_DATA RECORDS_.

** Start **

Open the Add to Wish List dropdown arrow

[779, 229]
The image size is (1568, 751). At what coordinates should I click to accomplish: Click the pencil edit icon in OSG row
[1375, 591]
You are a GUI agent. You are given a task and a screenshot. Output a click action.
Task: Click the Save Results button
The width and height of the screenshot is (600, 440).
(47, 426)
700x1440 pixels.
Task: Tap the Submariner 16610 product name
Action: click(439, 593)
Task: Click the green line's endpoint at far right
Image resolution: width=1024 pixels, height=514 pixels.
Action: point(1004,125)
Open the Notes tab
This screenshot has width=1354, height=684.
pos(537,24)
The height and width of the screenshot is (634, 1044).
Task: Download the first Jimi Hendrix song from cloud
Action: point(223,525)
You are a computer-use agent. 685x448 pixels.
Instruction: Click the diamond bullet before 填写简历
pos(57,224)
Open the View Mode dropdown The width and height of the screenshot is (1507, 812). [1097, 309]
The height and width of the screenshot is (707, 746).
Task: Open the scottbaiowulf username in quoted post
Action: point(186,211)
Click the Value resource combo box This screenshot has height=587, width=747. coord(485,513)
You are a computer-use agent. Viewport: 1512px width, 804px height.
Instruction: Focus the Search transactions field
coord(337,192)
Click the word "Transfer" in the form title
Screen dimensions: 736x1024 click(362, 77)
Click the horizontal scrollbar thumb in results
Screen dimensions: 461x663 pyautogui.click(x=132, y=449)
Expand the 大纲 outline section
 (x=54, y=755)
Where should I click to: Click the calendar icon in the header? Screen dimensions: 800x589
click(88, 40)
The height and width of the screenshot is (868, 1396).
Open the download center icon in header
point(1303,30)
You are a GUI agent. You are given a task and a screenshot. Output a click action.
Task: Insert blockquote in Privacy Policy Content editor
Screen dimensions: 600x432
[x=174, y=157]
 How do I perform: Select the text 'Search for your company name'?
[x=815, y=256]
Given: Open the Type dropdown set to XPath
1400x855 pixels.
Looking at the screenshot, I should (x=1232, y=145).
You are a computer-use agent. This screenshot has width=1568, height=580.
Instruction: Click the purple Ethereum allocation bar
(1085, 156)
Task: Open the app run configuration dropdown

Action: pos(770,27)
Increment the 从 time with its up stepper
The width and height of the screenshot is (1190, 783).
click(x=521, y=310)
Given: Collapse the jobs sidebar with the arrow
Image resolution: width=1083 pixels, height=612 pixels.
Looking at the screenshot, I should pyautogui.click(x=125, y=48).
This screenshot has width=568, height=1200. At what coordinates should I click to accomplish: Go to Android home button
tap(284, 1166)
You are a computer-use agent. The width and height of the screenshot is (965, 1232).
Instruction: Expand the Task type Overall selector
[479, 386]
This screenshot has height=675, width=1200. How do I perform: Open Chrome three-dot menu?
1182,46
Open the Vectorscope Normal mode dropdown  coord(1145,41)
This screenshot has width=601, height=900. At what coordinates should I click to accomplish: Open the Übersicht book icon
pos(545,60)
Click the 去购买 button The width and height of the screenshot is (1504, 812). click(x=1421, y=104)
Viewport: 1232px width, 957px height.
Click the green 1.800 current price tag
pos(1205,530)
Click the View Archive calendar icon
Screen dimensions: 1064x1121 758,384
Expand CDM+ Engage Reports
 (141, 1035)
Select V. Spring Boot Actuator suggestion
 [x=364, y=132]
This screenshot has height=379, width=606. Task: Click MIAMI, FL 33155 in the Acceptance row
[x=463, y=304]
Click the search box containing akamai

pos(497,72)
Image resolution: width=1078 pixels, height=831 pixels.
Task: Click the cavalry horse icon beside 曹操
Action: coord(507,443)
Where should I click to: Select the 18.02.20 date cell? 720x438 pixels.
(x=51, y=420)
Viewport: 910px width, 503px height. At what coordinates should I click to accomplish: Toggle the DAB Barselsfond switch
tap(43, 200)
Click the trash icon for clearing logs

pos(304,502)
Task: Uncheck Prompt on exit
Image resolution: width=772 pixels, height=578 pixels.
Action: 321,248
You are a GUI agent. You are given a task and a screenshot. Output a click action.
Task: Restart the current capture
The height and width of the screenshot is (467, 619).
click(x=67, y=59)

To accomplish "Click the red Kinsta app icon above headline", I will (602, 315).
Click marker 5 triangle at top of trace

** End **

_WHAT IS BEING ASKED_. Copy the records above word for word, starting at the line that contains "This screenshot has width=568, height=1200." and ending at the line that contains "pos(545,60)", with both of those lines included.

_EXPECTED ANSWER_.
This screenshot has width=568, height=1200. At what coordinates should I click to accomplish: Go to Android home button
tap(284, 1166)
You are a computer-use agent. The width and height of the screenshot is (965, 1232).
Instruction: Expand the Task type Overall selector
[479, 386]
This screenshot has height=675, width=1200. How do I perform: Open Chrome three-dot menu?
1182,46
Open the Vectorscope Normal mode dropdown  coord(1145,41)
This screenshot has width=601, height=900. At what coordinates should I click to accomplish: Open the Übersicht book icon
pos(545,60)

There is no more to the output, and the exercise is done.